__Aim of the exercise__: Below are records; reproduce exactly the lines from the first through the one containing "Click the text".

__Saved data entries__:
--------
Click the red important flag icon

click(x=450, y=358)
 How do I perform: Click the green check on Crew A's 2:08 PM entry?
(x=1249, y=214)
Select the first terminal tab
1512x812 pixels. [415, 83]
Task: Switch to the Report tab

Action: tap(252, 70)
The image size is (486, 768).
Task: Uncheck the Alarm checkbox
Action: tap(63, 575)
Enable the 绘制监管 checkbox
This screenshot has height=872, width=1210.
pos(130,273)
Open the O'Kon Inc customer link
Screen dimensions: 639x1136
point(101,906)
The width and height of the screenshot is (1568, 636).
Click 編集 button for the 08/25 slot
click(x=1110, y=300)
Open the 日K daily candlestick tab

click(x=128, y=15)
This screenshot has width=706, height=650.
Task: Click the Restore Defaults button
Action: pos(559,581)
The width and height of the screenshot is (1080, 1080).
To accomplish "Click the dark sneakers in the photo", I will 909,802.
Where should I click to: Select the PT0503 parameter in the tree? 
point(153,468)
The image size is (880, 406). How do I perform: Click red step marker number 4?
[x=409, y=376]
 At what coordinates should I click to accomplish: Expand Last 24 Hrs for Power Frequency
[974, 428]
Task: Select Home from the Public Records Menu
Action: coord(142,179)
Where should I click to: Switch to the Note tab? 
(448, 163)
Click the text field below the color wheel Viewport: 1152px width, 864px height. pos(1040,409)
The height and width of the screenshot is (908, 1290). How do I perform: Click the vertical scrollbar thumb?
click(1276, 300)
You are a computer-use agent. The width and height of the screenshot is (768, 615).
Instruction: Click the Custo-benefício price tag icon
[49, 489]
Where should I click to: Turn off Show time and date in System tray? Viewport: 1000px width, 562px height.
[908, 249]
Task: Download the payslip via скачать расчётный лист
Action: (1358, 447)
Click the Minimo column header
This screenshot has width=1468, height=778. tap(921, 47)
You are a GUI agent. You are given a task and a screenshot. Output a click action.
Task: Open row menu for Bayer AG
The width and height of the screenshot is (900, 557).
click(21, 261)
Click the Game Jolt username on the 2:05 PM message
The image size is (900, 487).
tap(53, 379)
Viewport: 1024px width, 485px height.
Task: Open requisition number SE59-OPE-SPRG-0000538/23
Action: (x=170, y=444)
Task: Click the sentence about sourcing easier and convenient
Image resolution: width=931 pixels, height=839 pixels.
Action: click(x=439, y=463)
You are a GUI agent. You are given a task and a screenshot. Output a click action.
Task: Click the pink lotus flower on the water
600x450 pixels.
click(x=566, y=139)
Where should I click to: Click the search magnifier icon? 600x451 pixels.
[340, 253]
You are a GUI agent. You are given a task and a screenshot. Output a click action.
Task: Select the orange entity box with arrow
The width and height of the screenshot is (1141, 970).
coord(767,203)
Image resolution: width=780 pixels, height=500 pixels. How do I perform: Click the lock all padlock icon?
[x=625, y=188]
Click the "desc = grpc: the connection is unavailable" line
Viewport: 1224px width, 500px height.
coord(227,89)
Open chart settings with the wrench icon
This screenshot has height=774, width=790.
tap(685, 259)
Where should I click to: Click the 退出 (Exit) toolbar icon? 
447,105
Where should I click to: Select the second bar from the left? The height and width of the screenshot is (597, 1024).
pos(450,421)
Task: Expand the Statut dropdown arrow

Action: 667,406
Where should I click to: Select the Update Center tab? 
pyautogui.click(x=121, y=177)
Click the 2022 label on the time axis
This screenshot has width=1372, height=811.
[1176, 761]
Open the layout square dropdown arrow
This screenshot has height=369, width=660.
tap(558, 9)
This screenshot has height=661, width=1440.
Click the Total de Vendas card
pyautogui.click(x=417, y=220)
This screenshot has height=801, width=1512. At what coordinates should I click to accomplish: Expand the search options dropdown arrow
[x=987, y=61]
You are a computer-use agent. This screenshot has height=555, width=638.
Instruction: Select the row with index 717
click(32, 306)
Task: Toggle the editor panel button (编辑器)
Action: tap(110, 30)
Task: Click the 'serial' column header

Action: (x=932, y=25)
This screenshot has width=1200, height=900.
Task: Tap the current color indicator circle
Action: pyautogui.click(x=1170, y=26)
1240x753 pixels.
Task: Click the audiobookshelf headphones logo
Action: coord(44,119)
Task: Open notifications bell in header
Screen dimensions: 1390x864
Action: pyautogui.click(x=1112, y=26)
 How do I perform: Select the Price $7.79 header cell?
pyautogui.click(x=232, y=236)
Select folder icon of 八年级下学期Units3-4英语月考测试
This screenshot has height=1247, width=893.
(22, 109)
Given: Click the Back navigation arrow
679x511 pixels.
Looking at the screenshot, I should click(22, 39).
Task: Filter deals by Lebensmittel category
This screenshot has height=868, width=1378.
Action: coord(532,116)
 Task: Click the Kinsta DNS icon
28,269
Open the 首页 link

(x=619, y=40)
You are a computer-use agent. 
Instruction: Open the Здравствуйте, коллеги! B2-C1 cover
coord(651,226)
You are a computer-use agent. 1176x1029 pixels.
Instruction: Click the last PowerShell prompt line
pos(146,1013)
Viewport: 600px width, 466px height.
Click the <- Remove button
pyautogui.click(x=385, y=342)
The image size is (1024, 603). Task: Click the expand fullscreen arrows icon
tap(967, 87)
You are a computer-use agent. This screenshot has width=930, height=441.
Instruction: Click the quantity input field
--------
__Expected answer__:
Click the red important flag icon

click(x=450, y=358)
 How do I perform: Click the green check on Crew A's 2:08 PM entry?
(x=1249, y=214)
Select the first terminal tab
1512x812 pixels. [415, 83]
Task: Switch to the Report tab

Action: tap(252, 70)
The image size is (486, 768).
Task: Uncheck the Alarm checkbox
Action: tap(63, 575)
Enable the 绘制监管 checkbox
This screenshot has height=872, width=1210.
pos(130,273)
Open the O'Kon Inc customer link
Screen dimensions: 639x1136
point(101,906)
The width and height of the screenshot is (1568, 636).
Click 編集 button for the 08/25 slot
click(x=1110, y=300)
Open the 日K daily candlestick tab

click(x=128, y=15)
This screenshot has width=706, height=650.
Task: Click the Restore Defaults button
Action: pos(559,581)
The width and height of the screenshot is (1080, 1080).
To accomplish "Click the dark sneakers in the photo", I will 909,802.
Where should I click to: Select the PT0503 parameter in the tree? 
point(153,468)
The image size is (880, 406). How do I perform: Click red step marker number 4?
[x=409, y=376]
 At what coordinates should I click to accomplish: Expand Last 24 Hrs for Power Frequency
[974, 428]
Task: Select Home from the Public Records Menu
Action: coord(142,179)
Where should I click to: Switch to the Note tab? 
(448, 163)
Click the text field below the color wheel Viewport: 1152px width, 864px height. pos(1040,409)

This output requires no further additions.